▶ _WORK TO DO_
Reproduce the records below word for word, from the line containing "Base de connaissances (885, 1681)" down to the line containing "Top 5 des lecteurs (861, 1115)", both included, and nothing else.

----

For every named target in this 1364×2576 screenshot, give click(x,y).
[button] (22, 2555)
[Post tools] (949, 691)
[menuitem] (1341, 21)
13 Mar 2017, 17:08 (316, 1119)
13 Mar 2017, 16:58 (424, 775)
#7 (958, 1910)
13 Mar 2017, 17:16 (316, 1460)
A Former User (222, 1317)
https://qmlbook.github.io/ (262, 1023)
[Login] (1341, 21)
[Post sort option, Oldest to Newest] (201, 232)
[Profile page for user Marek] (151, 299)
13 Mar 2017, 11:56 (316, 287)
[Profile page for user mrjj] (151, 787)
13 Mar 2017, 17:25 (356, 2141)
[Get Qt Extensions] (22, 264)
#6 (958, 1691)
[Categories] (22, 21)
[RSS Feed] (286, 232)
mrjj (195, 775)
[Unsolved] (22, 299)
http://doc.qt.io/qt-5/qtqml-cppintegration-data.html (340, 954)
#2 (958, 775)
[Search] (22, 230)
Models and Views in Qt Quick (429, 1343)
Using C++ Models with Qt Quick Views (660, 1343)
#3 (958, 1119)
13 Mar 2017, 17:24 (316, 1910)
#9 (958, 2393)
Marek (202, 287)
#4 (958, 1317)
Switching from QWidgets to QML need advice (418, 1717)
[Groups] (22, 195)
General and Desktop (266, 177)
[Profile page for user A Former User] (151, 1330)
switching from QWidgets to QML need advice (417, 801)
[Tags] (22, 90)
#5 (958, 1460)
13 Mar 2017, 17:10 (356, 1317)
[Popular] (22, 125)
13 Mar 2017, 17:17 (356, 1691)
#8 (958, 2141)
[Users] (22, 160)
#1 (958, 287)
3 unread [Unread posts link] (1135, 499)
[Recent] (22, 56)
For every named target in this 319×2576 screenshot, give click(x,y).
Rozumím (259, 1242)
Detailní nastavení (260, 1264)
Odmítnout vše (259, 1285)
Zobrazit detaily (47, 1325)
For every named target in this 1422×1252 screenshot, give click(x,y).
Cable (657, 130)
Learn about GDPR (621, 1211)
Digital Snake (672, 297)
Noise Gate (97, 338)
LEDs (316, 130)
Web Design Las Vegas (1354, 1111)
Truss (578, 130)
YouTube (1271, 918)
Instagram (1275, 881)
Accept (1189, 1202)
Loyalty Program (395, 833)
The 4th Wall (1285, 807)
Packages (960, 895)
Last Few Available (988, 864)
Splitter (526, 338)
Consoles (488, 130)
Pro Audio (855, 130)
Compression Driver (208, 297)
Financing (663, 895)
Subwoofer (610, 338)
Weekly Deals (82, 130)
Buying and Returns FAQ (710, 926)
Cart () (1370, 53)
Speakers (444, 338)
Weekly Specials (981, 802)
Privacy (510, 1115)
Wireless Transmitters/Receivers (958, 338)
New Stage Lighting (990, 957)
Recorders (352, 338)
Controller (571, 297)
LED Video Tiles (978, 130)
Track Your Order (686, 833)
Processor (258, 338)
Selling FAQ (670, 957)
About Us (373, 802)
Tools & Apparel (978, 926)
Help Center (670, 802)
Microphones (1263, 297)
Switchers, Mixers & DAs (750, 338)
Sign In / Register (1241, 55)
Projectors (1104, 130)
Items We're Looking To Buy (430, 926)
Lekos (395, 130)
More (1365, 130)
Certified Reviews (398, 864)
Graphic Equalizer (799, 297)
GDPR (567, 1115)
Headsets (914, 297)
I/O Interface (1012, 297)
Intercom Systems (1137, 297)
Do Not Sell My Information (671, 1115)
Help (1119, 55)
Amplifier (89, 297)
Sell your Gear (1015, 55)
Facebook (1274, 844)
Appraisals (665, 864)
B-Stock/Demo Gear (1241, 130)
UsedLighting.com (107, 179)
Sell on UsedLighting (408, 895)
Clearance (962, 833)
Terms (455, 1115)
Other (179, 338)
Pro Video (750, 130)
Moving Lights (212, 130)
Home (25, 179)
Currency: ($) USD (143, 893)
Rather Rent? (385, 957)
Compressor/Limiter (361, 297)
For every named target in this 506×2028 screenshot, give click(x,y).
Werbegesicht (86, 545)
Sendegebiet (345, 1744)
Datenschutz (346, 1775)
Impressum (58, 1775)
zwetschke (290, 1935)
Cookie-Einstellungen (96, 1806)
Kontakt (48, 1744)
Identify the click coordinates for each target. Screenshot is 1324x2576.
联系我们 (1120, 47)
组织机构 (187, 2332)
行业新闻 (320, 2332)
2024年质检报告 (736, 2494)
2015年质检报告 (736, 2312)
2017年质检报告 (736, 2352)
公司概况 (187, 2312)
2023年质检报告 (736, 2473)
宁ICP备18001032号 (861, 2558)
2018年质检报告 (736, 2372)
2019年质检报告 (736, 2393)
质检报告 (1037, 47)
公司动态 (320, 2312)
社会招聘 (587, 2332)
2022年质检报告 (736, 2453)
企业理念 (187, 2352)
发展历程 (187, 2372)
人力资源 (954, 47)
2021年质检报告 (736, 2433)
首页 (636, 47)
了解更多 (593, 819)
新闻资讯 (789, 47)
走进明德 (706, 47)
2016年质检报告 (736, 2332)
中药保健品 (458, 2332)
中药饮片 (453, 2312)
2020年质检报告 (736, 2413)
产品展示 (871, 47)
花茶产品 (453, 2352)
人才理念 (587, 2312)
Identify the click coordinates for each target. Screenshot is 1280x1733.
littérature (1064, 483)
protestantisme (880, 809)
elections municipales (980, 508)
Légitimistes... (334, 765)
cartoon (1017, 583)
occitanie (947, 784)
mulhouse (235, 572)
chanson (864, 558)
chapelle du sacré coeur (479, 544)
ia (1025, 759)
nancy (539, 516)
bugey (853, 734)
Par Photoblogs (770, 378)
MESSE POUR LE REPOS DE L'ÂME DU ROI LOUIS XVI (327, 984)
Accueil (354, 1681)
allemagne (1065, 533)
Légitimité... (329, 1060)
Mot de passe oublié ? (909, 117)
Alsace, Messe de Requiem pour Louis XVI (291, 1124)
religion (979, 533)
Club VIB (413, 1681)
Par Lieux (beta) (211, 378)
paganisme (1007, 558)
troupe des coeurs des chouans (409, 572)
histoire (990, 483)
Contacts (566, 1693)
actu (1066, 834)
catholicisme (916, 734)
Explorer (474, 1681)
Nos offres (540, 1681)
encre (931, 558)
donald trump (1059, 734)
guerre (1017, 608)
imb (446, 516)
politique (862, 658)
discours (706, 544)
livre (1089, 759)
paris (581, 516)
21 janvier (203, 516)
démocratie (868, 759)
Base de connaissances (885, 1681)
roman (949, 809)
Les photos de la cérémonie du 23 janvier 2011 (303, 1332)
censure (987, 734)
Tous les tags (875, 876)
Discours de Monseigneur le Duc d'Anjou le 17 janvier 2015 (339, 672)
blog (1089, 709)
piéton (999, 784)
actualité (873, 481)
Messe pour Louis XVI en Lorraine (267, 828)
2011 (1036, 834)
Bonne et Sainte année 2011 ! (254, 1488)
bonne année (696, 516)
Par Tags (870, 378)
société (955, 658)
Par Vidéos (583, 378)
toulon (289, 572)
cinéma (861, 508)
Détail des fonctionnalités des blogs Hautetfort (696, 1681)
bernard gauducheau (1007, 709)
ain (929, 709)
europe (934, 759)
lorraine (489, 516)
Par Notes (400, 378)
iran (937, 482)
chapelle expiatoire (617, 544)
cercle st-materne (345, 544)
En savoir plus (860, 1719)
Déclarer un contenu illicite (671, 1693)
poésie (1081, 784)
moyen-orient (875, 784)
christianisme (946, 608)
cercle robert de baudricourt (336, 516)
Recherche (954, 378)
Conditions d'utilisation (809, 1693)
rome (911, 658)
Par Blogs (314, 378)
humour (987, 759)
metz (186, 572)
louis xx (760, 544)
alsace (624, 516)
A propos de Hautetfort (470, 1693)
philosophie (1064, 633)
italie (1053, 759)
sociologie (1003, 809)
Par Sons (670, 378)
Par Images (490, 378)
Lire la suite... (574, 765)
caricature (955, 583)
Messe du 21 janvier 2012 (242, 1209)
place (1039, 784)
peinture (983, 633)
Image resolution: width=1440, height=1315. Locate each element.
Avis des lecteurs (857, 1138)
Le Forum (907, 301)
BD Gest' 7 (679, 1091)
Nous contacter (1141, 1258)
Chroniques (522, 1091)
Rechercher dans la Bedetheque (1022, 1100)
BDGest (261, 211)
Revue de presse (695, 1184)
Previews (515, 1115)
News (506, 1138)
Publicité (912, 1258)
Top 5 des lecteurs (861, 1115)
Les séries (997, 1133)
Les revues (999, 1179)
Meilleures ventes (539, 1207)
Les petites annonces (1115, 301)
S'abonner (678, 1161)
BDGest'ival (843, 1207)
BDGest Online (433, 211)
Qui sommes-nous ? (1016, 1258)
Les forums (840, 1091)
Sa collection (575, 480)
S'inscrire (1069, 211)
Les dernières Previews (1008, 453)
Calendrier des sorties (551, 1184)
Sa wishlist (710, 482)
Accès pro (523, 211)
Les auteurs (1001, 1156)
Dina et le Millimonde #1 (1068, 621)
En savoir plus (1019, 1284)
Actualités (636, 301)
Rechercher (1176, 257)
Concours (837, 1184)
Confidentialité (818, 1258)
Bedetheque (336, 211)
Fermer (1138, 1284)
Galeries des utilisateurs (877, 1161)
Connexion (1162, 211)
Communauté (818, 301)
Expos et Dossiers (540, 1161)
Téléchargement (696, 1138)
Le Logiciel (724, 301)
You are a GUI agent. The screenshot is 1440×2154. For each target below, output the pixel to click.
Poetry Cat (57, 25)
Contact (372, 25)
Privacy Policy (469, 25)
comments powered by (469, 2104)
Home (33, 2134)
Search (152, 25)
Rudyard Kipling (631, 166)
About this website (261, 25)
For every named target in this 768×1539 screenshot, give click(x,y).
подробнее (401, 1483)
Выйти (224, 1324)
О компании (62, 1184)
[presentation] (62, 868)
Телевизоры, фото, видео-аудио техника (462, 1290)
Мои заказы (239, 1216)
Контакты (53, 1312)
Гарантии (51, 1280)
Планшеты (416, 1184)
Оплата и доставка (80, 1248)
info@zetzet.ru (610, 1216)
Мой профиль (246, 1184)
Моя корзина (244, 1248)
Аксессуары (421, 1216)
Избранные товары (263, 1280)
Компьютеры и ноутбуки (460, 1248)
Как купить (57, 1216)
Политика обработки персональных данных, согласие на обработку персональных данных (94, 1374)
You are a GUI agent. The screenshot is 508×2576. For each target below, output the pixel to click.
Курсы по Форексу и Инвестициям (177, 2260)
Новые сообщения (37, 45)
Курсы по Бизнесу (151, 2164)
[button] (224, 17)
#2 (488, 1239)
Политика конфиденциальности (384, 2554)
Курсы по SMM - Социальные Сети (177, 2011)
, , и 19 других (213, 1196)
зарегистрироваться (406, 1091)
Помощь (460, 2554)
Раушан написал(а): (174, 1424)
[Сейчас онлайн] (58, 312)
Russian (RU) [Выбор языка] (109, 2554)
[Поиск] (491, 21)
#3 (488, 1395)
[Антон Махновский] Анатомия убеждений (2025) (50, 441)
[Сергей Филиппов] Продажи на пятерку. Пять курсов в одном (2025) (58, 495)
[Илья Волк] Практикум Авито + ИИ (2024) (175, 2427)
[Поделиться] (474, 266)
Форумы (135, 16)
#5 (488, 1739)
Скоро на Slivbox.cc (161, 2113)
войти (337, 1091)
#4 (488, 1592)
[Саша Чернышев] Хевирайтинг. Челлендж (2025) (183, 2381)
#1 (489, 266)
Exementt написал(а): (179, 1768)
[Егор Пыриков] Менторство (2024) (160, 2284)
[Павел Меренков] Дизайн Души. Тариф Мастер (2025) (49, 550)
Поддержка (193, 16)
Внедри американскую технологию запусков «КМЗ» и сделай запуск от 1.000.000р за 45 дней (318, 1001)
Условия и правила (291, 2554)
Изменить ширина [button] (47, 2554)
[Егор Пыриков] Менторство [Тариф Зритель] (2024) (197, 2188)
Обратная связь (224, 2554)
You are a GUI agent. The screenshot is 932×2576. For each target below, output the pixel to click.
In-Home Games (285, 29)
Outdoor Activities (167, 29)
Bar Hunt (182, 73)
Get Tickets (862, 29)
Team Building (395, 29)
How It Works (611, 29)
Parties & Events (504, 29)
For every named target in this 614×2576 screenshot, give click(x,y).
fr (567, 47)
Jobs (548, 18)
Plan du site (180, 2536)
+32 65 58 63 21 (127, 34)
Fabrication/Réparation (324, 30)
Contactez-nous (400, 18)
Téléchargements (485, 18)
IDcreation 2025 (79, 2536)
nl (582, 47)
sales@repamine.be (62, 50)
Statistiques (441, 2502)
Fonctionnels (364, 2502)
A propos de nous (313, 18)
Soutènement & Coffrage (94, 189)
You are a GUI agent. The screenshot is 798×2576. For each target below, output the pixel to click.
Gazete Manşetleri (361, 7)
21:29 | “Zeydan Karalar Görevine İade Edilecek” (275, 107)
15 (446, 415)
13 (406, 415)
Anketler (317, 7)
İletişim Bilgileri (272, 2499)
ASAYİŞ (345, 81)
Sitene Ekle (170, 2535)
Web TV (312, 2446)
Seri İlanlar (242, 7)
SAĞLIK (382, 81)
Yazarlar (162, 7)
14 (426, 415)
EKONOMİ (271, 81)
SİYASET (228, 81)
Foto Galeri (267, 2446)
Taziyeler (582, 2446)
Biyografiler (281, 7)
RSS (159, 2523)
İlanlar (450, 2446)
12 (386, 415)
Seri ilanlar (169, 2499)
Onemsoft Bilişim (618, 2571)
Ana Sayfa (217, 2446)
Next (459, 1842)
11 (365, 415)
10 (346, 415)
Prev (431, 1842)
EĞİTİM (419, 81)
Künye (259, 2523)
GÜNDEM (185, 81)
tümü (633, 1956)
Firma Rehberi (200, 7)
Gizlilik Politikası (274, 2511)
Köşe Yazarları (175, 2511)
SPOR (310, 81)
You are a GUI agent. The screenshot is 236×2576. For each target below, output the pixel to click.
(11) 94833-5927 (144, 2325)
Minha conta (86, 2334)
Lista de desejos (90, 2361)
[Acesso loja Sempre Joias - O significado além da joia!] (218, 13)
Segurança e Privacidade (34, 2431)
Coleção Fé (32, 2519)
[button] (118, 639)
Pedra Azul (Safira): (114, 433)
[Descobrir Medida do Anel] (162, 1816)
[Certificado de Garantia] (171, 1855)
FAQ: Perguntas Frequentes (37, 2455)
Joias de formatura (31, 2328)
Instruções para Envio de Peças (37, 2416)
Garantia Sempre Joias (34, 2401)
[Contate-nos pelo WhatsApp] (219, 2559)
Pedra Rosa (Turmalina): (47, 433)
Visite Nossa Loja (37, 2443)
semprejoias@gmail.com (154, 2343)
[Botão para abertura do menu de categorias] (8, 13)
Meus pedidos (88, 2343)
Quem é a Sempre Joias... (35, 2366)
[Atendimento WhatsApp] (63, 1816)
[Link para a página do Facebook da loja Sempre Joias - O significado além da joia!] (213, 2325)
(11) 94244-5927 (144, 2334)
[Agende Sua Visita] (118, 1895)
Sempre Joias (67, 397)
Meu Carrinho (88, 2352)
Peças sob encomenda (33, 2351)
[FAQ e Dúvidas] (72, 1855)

----

▶ _WRITTEN SOLUTION_
Base de connaissances (885, 1681)
roman (949, 809)
Les photos de la cérémonie du 23 janvier 2011 (303, 1332)
censure (987, 734)
Tous les tags (875, 876)
Discours de Monseigneur le Duc d'Anjou le 17 janvier 2015 (339, 672)
blog (1089, 709)
piéton (999, 784)
actualité (873, 481)
Messe pour Louis XVI en Lorraine (267, 828)
2011 (1036, 834)
Bonne et Sainte année 2011 ! (254, 1488)
bonne année (696, 516)
Par Tags (870, 378)
société (955, 658)
Par Vidéos (583, 378)
toulon (289, 572)
cinéma (861, 508)
Détail des fonctionnalités des blogs Hautetfort (696, 1681)
bernard gauducheau (1007, 709)
ain (929, 709)
europe (934, 759)
lorraine (489, 516)
Par Notes (400, 378)
iran (937, 482)
chapelle expiatoire (617, 544)
cercle st-materne (345, 544)
En savoir plus (860, 1719)
Déclarer un contenu illicite (671, 1693)
poésie (1081, 784)
moyen-orient (875, 784)
christianisme (946, 608)
cercle robert de baudricourt (336, 516)
Recherche (954, 378)
Conditions d'utilisation (809, 1693)
rome (911, 658)
Par Blogs (314, 378)
humour (987, 759)
metz (186, 572)
louis xx (760, 544)
alsace (624, 516)
A propos de Hautetfort (470, 1693)
philosophie (1064, 633)
italie (1053, 759)
sociologie (1003, 809)
Par Sons (670, 378)
Par Images (490, 378)
Lire la suite... (574, 765)
caricature (955, 583)
Messe du 21 janvier 2012 (242, 1209)
place (1039, 784)
peinture (983, 633)
Image resolution: width=1440, height=1315. Locate each element.
Avis des lecteurs (857, 1138)
Le Forum (907, 301)
BD Gest' 7 (679, 1091)
Nous contacter (1141, 1258)
Chroniques (522, 1091)
Rechercher dans la Bedetheque (1022, 1100)
BDGest (261, 211)
Revue de presse (695, 1184)
Previews (515, 1115)
News (506, 1138)
Publicité (912, 1258)
Top 5 des lecteurs (861, 1115)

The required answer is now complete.